Elle considère donc avoir été recrutée par une association déjà moribonde dans des conditions de calendrier excluant pour elle toute possibilité d'un retour en arrière, M. [C] lui ayant délibérément caché l'information essentielle que constituait le proche départ de ses deux associées, sa volonté de la lui dissimuler étant démontrée par le fait qu'il l'a laissée s'entretenir avec elles sans lui en faire mention le 21 février 2021, date à laquelle leur départ était pourtant déjà acté comme elles le lui ont plus tard confirmé, et par son refus de communiquer les mémoires écrits échangés dans le cadre de la conciliation relative au conflit au sein de l'Aarpi qui en auraient confirmé l'antériorité par rapport à son recrutement.

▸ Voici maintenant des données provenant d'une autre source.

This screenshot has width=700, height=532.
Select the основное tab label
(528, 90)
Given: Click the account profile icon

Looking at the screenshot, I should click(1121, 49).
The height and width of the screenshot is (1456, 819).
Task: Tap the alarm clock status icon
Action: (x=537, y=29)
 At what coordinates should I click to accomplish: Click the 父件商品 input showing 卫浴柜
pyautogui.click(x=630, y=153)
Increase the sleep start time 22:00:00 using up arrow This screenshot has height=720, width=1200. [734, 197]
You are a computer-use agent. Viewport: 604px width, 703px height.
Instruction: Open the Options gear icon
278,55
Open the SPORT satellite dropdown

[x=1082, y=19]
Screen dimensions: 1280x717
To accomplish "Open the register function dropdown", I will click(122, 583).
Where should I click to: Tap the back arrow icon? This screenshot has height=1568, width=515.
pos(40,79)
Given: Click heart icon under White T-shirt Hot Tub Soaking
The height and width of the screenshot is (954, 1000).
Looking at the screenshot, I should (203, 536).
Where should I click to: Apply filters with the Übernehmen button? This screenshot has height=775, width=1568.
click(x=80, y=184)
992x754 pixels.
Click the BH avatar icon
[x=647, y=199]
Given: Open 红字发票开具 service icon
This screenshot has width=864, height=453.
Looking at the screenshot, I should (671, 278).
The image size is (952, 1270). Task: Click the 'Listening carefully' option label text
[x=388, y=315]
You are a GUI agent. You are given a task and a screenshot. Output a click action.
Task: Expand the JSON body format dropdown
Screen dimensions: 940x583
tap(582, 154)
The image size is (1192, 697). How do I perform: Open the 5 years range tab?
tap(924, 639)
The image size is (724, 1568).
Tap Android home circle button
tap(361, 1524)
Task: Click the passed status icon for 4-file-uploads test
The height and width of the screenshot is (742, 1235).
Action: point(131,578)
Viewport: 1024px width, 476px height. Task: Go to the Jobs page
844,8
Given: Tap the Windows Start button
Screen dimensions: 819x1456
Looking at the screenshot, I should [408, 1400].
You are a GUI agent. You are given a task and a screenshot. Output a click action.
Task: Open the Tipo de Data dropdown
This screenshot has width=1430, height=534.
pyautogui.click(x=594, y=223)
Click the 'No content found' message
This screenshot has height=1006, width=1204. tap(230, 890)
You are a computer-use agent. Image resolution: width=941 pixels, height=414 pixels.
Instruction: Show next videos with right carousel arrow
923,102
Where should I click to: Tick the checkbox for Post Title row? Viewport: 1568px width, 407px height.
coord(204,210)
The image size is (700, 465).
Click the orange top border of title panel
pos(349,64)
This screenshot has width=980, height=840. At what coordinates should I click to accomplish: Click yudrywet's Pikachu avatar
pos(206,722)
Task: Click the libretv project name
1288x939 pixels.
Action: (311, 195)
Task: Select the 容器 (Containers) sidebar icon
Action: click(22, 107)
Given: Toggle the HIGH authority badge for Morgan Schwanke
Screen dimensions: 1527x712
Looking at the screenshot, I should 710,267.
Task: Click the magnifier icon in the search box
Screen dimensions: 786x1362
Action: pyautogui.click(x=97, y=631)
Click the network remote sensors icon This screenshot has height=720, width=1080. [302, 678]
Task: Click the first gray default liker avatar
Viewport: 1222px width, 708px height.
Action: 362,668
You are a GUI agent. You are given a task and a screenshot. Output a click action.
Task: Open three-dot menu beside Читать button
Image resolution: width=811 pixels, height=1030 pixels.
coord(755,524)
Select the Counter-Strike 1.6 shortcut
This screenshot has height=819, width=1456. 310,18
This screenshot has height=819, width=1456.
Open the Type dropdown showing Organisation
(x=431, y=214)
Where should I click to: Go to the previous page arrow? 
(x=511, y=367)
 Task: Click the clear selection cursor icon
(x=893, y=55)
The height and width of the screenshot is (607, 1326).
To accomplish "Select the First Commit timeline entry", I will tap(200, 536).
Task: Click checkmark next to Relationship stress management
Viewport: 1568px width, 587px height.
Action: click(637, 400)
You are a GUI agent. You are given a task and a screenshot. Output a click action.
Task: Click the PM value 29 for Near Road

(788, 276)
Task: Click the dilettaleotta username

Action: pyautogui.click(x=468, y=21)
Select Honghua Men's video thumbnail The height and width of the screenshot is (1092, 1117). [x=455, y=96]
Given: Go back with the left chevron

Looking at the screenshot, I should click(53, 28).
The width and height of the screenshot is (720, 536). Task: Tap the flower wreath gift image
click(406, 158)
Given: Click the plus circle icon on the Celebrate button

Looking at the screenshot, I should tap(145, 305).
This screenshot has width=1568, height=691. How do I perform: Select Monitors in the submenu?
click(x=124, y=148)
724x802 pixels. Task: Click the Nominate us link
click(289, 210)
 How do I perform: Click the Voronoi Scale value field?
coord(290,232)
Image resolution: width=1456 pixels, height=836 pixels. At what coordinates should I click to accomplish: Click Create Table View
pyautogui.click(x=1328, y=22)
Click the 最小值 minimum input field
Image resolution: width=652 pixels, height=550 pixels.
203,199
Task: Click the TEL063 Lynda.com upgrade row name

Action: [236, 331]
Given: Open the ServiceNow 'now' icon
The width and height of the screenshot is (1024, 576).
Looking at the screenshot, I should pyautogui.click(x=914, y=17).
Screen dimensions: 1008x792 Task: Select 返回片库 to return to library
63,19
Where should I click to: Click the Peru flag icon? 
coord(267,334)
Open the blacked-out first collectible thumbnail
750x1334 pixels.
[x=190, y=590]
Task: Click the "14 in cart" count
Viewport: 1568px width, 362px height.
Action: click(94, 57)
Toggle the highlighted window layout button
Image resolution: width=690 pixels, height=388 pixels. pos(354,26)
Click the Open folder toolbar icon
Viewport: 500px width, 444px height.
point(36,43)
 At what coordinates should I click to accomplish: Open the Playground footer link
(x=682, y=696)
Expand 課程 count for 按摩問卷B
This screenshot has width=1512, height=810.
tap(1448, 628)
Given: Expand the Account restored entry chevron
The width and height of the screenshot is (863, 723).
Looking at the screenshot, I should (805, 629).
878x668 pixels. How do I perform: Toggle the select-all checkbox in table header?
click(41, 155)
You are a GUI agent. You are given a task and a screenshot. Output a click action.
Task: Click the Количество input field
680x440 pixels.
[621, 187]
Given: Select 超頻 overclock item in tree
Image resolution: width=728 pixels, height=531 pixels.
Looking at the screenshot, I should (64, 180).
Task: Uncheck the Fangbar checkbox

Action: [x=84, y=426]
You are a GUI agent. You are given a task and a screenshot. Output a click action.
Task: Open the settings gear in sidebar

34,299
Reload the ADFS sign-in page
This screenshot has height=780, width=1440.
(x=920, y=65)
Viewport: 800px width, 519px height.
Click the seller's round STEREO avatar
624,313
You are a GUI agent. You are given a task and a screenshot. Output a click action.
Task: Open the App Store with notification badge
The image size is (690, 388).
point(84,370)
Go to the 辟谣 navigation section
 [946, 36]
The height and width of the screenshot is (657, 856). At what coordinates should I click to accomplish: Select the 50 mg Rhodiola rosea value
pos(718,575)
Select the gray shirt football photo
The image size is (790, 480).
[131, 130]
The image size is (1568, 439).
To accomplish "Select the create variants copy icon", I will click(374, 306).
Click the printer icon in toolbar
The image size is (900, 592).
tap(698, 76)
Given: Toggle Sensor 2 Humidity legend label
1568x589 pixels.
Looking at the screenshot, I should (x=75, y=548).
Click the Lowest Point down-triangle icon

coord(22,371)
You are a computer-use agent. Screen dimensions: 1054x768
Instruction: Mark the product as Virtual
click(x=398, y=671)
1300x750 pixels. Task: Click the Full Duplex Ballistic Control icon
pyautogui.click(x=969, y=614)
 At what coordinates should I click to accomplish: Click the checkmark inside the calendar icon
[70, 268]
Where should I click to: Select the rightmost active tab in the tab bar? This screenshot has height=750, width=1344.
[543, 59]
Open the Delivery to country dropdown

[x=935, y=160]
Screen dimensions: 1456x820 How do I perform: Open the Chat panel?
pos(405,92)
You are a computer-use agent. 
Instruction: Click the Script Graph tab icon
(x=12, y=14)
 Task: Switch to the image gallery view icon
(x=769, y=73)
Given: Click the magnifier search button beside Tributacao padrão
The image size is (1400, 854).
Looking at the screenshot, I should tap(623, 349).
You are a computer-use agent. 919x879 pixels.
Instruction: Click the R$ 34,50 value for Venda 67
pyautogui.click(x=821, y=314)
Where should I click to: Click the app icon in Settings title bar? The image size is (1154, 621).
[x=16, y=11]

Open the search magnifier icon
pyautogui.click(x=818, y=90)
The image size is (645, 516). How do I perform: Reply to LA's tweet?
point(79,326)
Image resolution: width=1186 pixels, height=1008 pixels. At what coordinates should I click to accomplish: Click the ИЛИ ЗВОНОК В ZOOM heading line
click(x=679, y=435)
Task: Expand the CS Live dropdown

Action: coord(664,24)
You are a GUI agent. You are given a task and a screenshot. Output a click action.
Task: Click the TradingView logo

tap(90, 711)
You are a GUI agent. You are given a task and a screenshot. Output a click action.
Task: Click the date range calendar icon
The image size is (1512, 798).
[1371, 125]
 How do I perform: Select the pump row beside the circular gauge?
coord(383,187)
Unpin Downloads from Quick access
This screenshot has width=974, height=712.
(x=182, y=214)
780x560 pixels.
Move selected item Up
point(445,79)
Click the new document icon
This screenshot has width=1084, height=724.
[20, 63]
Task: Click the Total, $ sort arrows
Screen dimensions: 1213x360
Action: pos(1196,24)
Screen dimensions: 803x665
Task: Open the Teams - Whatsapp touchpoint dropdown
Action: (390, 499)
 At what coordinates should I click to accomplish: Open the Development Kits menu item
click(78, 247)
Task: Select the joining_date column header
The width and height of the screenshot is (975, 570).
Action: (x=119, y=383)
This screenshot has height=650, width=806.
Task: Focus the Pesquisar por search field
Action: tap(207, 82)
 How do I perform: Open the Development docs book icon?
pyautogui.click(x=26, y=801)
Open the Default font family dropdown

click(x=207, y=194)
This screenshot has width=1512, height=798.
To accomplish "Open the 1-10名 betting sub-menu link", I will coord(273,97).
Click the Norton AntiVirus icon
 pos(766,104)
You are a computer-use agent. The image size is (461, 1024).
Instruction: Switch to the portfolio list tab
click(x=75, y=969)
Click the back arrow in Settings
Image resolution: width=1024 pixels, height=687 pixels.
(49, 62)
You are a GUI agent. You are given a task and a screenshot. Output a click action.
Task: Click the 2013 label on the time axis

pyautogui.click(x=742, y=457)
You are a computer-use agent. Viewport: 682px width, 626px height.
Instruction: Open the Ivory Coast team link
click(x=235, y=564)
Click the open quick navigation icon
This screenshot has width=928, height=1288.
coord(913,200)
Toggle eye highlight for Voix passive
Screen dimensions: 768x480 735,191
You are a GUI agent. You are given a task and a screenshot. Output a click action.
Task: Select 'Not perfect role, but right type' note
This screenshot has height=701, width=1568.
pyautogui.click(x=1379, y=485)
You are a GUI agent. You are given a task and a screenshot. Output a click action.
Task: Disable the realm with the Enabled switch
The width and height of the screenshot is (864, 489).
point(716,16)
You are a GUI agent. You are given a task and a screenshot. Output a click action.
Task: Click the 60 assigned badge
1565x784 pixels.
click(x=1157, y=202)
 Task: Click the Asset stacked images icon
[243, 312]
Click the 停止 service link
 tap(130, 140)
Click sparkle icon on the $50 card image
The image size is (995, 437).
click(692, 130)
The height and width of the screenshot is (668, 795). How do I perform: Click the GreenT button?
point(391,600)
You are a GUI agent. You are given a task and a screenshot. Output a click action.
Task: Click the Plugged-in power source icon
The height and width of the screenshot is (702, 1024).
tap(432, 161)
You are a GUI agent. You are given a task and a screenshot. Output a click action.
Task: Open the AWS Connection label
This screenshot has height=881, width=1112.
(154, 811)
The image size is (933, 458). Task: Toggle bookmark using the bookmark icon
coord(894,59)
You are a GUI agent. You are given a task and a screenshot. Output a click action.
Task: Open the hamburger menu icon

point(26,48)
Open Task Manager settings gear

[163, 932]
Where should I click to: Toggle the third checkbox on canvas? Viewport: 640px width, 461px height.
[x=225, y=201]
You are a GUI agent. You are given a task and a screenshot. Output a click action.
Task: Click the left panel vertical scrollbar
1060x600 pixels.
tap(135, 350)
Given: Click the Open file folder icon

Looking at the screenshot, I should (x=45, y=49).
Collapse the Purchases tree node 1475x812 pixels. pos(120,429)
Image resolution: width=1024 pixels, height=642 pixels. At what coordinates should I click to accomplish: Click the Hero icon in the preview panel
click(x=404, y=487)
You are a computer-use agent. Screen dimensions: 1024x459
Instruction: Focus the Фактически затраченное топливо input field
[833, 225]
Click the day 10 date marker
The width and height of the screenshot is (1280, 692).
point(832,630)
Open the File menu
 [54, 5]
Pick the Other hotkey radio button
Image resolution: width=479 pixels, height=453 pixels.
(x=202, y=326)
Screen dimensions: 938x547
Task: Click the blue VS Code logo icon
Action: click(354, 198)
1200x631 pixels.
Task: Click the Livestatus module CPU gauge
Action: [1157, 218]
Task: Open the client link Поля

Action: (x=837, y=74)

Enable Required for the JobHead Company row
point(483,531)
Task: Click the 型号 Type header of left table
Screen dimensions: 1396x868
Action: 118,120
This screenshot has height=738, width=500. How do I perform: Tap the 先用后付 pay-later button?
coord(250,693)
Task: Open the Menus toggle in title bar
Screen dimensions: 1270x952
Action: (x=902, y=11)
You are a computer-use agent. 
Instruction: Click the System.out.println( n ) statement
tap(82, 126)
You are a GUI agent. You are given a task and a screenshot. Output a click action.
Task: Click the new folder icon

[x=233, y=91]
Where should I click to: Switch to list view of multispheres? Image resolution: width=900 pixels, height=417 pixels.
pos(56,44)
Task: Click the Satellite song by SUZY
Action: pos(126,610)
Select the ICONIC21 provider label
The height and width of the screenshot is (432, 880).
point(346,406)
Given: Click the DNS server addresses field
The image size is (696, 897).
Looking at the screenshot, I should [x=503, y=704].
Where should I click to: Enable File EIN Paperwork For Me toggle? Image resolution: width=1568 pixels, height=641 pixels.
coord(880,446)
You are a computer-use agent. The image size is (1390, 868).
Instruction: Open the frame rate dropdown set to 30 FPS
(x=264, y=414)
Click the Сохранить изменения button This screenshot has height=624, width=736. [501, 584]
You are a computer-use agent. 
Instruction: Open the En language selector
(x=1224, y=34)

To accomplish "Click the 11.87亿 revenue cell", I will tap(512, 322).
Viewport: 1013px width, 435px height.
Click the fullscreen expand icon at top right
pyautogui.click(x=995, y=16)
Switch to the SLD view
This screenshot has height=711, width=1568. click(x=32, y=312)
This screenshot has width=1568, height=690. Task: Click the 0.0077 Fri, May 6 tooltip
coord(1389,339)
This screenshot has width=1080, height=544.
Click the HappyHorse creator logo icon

Le manquement de M. [C] aux obligations de transparence et de loyauté résultant des dispositions des articles 1104 et 1112-1 du code civil et des principes essentiels fixés par le règlement intérieur national de la profession d'avocat est ainsi avéré, et en niant le lien de causalité entre sa démission et la dissolution de l'Aarpi suivie de la constitution de la Selarlu, le premier juge a éludé le véritable débat, celui de savoir si elle aurait démissionné si elle avait eu cette information. En l'occurrence, il est certain qu'elle aurait refusé la collaboration si elle en avait connu les conditions réelles, car rien dans le contrat ne laissait entendre qu'elle avait vocation à ne travailler qu'avec M. [C], cette nouvelle configuration ne lui permettant d'accéder ni à la diversité de dossiers et de pratiques influant sur sa formation qu'elle recherchait, ni à son objectif de trouver une stabilité professionnelle au sein d'une structure pérenne, alors qu'une société à associé unique ne présente pas de réelles garanties de perennité.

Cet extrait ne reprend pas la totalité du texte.